Krypton’s red sun

I was thinking about the possibility of planets existing around a red star…

Eldirao, TheSun of Krypton

Krypton’s sun, Eldriao, is a red star. This is a major plot point in the Superman comics. Kryptonians have evolved under the weak solar spectrum from their red sun and on their own world they’re no more super and a normal human is on Earth. However, under a yellow sun a Kryptonian gains vast superpowers. Knowing the star’s colour we can fairly accurately determine its other properties.

redsun

The single factor that dominates a star’s life is its mass. A star is essentially a giant ball of hydrogen with a self-sustaining nuclear (fusion) reaction at its centre. The amount of fuel for that reaction is determined by the mass of the star – double the mass of the star and you double the fuel available. The amount of light and power that the star radiates, its luminosity, is determined by the ferocity of that reaction and that ferocity is determined by the mass of the star to the power of 3.5 — if you double the mass you increase its energy output by a factor of 11! As you’ll notice, larger and larger stars burn fuel faster than the amount of available fuel increases. A massive star will be very powerful, but it will have a really short life span – maybe only a few million years. By contrast, a low mass star will be pretty dim, but it will keep shining for billions and billions of years.

Red Dwarf

If Eldriao is normal “main sequence” star – a star that hasn’t just formed and hasn’t run out of its normal fuel – the red colour will indicate that it is relatively low powered and low power output means low mass. These low-mass red dwarf stars last a very long time. One estimate of Eldriao’s age points at it being over 8 billion years old (the Fleischer Superman Encyclopaedia) which is consistent with it being of comparable or lower mass than our own Sun.

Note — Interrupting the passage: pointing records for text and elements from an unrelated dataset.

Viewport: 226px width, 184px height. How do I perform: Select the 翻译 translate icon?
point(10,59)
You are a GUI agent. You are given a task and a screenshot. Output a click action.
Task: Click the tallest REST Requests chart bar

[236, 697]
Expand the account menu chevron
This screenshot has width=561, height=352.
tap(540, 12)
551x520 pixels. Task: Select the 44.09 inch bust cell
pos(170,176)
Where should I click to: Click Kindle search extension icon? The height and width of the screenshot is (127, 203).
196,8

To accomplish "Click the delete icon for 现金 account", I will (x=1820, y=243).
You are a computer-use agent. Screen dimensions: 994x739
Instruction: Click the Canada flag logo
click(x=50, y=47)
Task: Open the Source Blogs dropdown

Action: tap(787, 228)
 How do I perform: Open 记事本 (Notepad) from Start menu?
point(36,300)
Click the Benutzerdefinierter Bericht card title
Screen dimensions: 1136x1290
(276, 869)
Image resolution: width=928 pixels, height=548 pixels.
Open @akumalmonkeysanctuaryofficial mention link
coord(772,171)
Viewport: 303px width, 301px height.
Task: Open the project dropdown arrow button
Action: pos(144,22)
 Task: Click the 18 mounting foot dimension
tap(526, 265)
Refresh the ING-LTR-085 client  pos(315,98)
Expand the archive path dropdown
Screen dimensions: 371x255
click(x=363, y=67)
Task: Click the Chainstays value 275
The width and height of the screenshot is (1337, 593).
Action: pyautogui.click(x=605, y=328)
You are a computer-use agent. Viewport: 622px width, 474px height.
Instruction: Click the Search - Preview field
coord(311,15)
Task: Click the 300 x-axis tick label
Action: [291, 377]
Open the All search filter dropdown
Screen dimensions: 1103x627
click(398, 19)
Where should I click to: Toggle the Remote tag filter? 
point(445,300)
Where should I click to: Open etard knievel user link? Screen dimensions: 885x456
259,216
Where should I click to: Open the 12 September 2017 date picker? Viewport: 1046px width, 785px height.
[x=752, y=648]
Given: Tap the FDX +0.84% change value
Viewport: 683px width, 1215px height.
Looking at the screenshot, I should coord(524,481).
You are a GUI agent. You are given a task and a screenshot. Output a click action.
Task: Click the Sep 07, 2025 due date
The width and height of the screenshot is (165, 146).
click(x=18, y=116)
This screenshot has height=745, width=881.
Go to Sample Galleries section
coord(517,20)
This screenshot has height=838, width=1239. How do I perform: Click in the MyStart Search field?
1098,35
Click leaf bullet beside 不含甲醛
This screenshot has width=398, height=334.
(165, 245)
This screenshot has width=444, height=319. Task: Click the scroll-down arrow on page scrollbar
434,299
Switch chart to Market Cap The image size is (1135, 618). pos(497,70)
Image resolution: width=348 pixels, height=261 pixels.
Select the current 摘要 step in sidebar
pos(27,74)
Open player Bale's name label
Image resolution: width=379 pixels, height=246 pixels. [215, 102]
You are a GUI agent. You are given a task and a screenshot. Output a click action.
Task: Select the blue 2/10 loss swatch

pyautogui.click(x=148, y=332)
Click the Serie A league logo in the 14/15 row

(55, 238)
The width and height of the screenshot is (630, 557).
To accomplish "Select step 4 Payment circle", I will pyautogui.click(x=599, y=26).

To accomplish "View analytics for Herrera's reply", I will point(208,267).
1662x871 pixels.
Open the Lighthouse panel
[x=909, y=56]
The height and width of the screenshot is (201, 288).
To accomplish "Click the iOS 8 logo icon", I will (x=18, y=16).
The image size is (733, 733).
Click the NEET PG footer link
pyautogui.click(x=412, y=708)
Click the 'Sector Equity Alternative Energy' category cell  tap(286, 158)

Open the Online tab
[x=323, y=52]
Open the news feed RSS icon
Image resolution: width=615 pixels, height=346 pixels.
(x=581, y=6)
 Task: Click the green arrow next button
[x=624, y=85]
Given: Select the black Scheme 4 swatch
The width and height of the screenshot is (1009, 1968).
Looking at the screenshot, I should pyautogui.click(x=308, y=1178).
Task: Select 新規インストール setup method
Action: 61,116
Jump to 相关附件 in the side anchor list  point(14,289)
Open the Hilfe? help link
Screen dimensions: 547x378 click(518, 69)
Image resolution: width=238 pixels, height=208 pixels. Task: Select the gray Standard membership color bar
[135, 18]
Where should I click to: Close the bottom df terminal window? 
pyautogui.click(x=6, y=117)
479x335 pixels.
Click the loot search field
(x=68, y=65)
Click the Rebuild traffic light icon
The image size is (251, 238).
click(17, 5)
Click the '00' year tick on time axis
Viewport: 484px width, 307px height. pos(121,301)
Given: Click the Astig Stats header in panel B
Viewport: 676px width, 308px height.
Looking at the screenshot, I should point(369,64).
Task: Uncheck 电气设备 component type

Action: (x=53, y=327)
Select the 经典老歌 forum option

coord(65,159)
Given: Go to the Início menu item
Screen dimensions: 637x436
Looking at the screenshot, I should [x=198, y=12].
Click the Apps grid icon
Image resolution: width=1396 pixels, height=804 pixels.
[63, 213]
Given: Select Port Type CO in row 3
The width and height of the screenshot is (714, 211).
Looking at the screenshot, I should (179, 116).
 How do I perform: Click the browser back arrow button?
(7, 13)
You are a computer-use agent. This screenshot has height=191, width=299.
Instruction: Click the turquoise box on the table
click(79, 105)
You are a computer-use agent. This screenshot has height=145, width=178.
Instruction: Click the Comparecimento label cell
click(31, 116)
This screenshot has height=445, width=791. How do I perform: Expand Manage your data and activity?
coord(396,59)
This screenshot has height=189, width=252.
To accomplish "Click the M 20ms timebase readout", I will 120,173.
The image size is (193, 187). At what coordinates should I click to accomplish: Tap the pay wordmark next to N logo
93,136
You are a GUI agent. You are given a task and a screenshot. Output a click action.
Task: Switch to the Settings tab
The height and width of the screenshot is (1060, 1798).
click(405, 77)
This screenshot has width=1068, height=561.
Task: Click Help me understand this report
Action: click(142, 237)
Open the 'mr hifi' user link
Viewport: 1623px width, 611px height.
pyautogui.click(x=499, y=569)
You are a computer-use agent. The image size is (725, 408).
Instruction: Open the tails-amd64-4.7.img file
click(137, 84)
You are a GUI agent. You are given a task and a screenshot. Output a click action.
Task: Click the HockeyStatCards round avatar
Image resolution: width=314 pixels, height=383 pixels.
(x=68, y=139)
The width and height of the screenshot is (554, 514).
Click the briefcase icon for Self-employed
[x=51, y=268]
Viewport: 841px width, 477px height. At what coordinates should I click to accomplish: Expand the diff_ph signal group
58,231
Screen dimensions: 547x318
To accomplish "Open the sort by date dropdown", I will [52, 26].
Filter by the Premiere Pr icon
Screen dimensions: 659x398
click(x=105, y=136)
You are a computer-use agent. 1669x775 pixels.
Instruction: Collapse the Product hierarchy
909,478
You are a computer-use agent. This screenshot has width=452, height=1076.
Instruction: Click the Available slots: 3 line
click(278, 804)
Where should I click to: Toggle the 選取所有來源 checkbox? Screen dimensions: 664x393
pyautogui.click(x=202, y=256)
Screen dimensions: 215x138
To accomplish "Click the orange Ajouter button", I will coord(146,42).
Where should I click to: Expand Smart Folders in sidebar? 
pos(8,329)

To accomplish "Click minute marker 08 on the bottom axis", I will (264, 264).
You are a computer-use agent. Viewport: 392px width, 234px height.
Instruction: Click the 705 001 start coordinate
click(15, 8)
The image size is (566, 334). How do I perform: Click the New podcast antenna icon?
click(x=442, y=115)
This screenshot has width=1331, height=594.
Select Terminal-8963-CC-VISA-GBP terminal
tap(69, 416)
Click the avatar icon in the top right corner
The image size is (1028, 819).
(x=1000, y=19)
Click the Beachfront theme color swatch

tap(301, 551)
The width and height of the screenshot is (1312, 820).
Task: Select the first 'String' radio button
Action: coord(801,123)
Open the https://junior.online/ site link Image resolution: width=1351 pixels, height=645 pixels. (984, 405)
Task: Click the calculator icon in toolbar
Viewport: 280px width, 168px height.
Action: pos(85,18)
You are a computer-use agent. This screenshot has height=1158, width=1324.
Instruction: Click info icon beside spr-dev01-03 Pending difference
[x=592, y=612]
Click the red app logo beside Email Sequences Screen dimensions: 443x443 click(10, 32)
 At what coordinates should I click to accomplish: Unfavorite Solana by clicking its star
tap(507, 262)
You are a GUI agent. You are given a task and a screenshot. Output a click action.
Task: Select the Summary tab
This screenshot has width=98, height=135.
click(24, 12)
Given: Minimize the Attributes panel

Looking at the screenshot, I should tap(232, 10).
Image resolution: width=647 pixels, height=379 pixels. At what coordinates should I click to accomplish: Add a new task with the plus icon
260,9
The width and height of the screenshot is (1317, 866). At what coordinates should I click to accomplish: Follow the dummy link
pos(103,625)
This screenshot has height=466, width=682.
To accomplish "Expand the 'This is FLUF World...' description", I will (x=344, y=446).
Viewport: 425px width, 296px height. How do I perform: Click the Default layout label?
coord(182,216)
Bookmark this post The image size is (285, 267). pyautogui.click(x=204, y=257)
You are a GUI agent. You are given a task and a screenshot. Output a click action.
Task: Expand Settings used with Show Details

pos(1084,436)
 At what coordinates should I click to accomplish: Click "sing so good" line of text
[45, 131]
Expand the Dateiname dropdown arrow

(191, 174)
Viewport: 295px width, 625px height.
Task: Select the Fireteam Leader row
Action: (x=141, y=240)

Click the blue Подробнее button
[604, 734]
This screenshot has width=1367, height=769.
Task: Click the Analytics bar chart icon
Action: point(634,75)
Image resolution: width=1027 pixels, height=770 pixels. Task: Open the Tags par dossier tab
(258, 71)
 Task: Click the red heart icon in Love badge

Planets can form around such a weak star, but the problem for life is something called the Goldilocks Effect. Life, as we know Jim, needs liquid water on the surface of a planet. Water will boil away on a planet that is too close to a star and it will freeze on a planet that is too far away. The distance of the planet from the star has to be just right (ergo the Goldilocks reference). For a red dwarf this habitable distance from the star is very small as a planet will have to huddle close to the star to stay warm.

Nevertheless, astronomers have found planets around these red dwarf stars. The most famous is Gliese 581, a star just 20 light years away from the Earth. It has a system of planets around it and it looks like one of these is within the habitable zone. Bizarrely, its so close to its sun that this planet only has a “year” that is 14 Earth days long. The case of Gliese 581 certainly means that a Krypton like world exist around a red dwarf star.

Red Giant

The alternative explanation for the red colour would be that Krypton’s star is dying. After the hydrogen runs out of at the centre of a star it starts burning other elements including helium and carbon. The change in the way the fuel is burnt causes  the star’s structure to change. The core contracts and the other layers puff up creating a giant outer envelope. Krypton’s sun could be one of these red giants, but the transition from normal star to red giant causes havoc on a solar system.

As the star swells up to giant size it engulfs the planets closest to it. Its changing luminosity also means that the habitable zone – the part of its solar system that can support life – will also shift. There is certainly a variation of the Superman story that could be told about how life evolved late on Krypton as it shifted into its solar system habitable zone or how the Kryptonians migrated there from another planet to escape the star’s expansion. This latter option could explain an old Kryptonian myth about their world being settled by interstellar travellers 10,000 years ago. The shifting solar system could also explain why the planet Xenon was thrown out of the Kryptonian solar system. The same shifting gravitation patterns could even be invoked to explain Krypton’s own destruction.

Which is it.

Personally I’d have thought that Krypton’s sun was a red dwarf. The idea of a red giant is certainly interesting, but a habitable world surviving the transition to a giant sun seems too improbable.